States vie with each other in moving up the electoral calendar through early caucuses or primaries. This attracts attention and means an invasion by candidates, campaign workers, media representatives, and assorted hangers-on. It provides a business bonanza in an otherwise dead season for hotels, restaurants, and our rental agencies. But do the rest of us really have to tolerate the electoral process being held hostage by the innkeepers and restauranteurs of Iowa and New Hampshire?

Consider an alternative suggested by the French practice.

First of all, scrap the conventions. They are obsolete. Their purposes are four:

(1) To select a presidential candidate. The conventions now accomplish this by ratifying the results of the primaries. In this respect, they are as useful as the electoral college which in December ratifies the result of the November election.

(2) To slect vice-presidential candidate. The conventions accomplish this by rubber stamping the selection of the presidential nominee.

(3) To adopt a party platform. Quarrels over the contents of this document sometimes provide one of the few sparks of life in a convention, but anybody who thinks a platform is important is invited to try to find a voter who has actually read one -- in full.

(4) To rally and inspire the party faithful.
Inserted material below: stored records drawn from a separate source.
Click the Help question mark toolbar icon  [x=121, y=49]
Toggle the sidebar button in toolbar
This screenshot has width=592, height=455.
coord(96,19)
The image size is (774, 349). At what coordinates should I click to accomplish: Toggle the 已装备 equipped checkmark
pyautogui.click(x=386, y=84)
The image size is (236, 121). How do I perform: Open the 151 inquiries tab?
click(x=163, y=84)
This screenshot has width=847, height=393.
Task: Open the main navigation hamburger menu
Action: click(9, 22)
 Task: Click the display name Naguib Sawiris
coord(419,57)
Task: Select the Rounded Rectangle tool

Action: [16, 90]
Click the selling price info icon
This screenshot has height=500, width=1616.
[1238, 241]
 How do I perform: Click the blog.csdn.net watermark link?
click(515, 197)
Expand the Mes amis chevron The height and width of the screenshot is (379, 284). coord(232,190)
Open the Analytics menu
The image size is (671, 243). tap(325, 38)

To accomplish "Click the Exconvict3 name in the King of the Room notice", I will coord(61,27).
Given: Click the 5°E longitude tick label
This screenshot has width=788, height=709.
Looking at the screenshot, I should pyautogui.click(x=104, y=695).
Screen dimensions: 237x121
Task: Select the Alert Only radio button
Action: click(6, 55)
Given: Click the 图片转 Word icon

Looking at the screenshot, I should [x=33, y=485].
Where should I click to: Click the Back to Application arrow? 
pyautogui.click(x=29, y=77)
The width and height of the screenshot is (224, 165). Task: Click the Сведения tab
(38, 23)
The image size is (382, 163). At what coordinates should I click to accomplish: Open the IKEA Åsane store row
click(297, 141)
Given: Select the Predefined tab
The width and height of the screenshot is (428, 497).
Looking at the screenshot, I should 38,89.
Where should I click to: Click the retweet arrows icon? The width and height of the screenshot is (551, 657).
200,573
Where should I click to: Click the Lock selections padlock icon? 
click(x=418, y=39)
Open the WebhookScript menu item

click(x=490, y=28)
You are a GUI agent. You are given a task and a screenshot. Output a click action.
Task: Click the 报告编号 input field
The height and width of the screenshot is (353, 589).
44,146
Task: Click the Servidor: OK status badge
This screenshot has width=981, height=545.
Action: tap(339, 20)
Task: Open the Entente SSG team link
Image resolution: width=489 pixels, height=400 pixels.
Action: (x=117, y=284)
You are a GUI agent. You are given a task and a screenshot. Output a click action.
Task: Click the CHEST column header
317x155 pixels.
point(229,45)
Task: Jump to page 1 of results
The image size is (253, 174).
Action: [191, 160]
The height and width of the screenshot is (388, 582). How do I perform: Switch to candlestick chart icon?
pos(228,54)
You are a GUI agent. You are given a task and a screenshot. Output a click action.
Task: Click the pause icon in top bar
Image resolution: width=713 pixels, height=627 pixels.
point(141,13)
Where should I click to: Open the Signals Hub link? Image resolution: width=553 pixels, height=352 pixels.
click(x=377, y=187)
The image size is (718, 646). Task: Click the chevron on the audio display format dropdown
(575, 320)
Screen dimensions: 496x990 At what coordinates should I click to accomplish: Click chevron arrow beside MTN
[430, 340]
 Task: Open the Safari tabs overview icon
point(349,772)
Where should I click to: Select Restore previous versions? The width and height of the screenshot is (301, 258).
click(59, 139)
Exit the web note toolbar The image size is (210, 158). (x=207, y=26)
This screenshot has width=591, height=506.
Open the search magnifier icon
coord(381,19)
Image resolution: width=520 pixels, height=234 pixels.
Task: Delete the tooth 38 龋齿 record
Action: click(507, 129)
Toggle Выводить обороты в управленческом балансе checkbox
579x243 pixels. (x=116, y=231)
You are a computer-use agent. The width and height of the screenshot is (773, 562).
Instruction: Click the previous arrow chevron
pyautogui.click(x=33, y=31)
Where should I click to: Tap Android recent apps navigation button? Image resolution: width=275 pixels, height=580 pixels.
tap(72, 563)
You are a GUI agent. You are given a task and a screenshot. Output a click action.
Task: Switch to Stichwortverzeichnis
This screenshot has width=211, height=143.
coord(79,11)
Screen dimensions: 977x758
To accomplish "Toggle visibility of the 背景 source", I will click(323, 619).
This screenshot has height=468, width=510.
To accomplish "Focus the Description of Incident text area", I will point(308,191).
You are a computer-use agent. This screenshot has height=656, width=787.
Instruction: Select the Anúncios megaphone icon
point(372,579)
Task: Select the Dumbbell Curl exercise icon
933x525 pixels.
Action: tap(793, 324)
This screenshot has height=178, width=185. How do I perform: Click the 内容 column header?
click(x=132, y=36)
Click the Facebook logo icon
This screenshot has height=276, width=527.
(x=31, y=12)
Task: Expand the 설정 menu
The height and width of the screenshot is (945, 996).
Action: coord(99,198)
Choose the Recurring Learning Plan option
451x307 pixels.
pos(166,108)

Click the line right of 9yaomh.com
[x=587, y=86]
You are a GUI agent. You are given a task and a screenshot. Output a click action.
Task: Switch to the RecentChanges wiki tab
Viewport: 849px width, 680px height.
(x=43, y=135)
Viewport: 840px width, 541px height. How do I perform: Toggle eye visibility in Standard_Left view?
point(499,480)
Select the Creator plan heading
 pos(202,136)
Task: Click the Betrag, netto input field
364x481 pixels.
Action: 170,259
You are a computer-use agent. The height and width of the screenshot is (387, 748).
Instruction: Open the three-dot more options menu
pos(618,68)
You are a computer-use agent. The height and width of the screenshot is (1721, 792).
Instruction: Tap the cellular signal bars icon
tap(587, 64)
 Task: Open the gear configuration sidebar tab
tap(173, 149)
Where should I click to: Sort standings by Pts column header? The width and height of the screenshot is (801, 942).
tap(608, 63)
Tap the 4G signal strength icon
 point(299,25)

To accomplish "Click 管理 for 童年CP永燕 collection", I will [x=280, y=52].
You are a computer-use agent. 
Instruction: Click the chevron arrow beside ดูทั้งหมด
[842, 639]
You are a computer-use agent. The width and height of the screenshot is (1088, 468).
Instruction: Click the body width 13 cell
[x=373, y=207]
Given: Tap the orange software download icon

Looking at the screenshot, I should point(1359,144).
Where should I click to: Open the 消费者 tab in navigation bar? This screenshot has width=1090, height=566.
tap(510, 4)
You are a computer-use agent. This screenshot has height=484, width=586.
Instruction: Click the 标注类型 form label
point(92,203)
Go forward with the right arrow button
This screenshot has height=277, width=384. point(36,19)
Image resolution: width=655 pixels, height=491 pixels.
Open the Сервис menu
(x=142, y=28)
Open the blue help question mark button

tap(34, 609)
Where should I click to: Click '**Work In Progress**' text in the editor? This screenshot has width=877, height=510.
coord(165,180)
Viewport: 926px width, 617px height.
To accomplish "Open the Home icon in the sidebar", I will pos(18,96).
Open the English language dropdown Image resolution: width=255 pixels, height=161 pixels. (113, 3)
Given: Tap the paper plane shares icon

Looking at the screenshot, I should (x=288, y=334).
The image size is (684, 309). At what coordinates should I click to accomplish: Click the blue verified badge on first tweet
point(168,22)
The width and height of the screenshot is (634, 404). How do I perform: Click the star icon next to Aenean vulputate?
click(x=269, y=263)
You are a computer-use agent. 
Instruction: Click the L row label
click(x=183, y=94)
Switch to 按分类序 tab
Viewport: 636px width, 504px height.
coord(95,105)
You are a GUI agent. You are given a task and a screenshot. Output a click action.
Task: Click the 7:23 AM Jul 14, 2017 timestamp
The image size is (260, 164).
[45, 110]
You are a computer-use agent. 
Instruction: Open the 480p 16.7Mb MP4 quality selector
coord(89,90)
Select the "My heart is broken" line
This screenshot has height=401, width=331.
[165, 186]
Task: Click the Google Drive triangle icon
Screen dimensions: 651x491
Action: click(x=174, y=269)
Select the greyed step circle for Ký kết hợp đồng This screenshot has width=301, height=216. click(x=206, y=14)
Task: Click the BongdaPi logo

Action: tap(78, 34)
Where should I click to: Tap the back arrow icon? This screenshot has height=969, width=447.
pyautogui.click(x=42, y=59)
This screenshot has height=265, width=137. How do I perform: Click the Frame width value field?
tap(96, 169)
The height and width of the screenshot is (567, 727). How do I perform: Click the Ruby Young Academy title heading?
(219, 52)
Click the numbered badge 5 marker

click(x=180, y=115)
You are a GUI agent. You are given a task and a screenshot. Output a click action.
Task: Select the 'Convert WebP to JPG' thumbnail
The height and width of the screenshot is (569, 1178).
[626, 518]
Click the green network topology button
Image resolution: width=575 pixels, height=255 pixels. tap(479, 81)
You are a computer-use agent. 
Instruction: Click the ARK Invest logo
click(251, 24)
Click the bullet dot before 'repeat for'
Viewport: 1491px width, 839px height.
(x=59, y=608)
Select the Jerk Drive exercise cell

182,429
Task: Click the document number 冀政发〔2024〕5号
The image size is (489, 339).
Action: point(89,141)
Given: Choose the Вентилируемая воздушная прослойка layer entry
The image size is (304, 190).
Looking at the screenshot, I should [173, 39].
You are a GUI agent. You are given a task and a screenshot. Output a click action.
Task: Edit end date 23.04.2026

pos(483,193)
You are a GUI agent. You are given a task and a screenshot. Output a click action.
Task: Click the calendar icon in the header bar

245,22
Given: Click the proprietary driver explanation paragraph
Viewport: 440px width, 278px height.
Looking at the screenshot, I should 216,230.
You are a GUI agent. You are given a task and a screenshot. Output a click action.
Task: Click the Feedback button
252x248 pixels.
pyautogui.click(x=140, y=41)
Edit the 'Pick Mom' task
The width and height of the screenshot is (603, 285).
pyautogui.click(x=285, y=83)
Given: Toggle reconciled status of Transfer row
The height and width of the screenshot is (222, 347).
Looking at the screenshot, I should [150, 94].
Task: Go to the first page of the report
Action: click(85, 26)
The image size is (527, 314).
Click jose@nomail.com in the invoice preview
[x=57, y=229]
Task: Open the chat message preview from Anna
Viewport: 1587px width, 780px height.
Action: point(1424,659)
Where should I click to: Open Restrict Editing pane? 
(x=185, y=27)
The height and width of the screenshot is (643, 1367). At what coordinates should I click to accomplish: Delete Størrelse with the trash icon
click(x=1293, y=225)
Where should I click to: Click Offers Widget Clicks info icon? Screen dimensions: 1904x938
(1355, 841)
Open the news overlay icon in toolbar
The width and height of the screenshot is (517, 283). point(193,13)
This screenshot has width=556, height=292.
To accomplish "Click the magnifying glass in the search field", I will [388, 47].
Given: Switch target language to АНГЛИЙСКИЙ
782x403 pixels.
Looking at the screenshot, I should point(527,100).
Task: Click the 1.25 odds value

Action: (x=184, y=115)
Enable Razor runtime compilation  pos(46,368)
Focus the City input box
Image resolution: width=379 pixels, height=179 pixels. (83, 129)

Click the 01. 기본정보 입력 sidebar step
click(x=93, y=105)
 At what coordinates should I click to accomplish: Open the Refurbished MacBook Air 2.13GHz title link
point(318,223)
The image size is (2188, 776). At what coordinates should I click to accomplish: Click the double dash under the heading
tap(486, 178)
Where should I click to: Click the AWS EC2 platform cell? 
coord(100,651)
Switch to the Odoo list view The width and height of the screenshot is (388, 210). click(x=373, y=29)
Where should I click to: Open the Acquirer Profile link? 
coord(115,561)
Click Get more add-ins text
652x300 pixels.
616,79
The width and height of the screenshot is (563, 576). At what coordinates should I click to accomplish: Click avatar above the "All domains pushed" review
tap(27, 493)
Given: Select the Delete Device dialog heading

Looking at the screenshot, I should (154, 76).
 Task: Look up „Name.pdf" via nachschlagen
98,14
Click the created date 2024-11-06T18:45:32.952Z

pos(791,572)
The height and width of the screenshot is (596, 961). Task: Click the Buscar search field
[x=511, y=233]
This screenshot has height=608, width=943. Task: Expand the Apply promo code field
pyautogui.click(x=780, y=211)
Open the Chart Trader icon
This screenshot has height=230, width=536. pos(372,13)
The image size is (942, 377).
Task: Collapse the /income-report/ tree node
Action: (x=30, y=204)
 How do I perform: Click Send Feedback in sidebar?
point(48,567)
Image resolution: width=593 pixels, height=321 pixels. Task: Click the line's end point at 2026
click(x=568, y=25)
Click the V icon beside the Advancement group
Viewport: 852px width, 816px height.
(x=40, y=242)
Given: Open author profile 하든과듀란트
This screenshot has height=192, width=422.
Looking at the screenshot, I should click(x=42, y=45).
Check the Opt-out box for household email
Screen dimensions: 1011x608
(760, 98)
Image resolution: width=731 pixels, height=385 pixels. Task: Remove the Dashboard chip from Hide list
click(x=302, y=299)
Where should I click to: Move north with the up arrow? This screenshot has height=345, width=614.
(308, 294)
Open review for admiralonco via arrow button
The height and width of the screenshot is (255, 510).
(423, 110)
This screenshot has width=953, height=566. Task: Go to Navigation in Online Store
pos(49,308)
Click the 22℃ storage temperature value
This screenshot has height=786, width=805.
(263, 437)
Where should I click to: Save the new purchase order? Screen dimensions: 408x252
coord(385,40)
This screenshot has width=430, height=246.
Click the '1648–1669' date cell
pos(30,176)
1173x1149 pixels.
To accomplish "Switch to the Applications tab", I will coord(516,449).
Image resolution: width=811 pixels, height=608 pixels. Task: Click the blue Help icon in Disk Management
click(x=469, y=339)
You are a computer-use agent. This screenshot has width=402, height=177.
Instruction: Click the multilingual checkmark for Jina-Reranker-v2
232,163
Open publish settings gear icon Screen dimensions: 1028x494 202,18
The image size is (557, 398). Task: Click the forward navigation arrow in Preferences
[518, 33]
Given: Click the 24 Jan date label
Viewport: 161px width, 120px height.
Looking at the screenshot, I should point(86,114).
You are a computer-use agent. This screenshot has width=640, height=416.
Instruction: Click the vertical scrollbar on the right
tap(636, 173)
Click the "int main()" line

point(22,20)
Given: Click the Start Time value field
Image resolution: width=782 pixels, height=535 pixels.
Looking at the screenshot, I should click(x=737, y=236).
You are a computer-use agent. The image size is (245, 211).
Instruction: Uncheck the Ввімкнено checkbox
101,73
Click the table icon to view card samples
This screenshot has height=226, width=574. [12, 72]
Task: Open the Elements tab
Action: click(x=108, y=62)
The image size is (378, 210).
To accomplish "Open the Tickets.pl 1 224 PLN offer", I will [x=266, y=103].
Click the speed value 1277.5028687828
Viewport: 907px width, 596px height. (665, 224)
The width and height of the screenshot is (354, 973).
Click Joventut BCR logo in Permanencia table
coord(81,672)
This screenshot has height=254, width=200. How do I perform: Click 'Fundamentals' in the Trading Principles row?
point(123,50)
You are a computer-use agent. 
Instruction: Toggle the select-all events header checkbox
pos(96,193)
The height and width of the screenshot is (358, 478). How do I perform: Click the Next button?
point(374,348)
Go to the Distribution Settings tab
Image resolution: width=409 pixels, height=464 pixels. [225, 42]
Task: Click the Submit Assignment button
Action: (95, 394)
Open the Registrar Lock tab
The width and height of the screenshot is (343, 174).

This is hard to do when the faithful are yawning with boredom.

Instead of a succession of primaries and caucuses stretching over the five months from January to June and instead of conventions, let there be a single nationwide primary, and let it be later rather than earlier in the election year -- say, on the first Tuesday after the first Monday in October. Voters in each party would choose among the aspirants for that party's nomination, and the two winners would then designate their respective vice-presidential running mates. Congressional candidates would be chosen the same day. Winners would then have four weeks to campaign before the general election in November. This is twice as long as the French have, but mercifully briefer than what Americans are now subjected to.

In the US in 1980, Democrats would have chosen between Carter and Kennedy; Republicans among Reagan, Bush Connally, Baker, Dole, Crane -- and Anderson, who would not have found found it necessary to become an independent.

It may be argued against this suggestion that it would exclude independents from the November ballot. So be it. The present system works effectively to preclude them from winning in any event. But the suggestion would not exclude third parties from either the primary round in October or the final round in November.

Nor would it necessarily shorten the pre-primary campaigns of individual candidates. Each could begin running as early or as late as seemed to him most advantageous. But by removing the milestones (one might almost say millstones) of consecutive state primaries from the road to the nomination, it would probably tend to shorten the whole process.

The winners of the October primary would be determined on the basis of electoral votes, just as the winner is determined in November. The US is sometime going to have to do something about the anachronism of the electoral college, but that another -- and highly controversial -- issue. It has been argued for a long time with no result, and it would require a constitutional amendment.

It would also be a good idea to shorten the period between election and inauguration, preferably by having the inauguration earlier; but this too would require a constitutional amendment.

A nationwide primary could be provided by a simple act of Congress.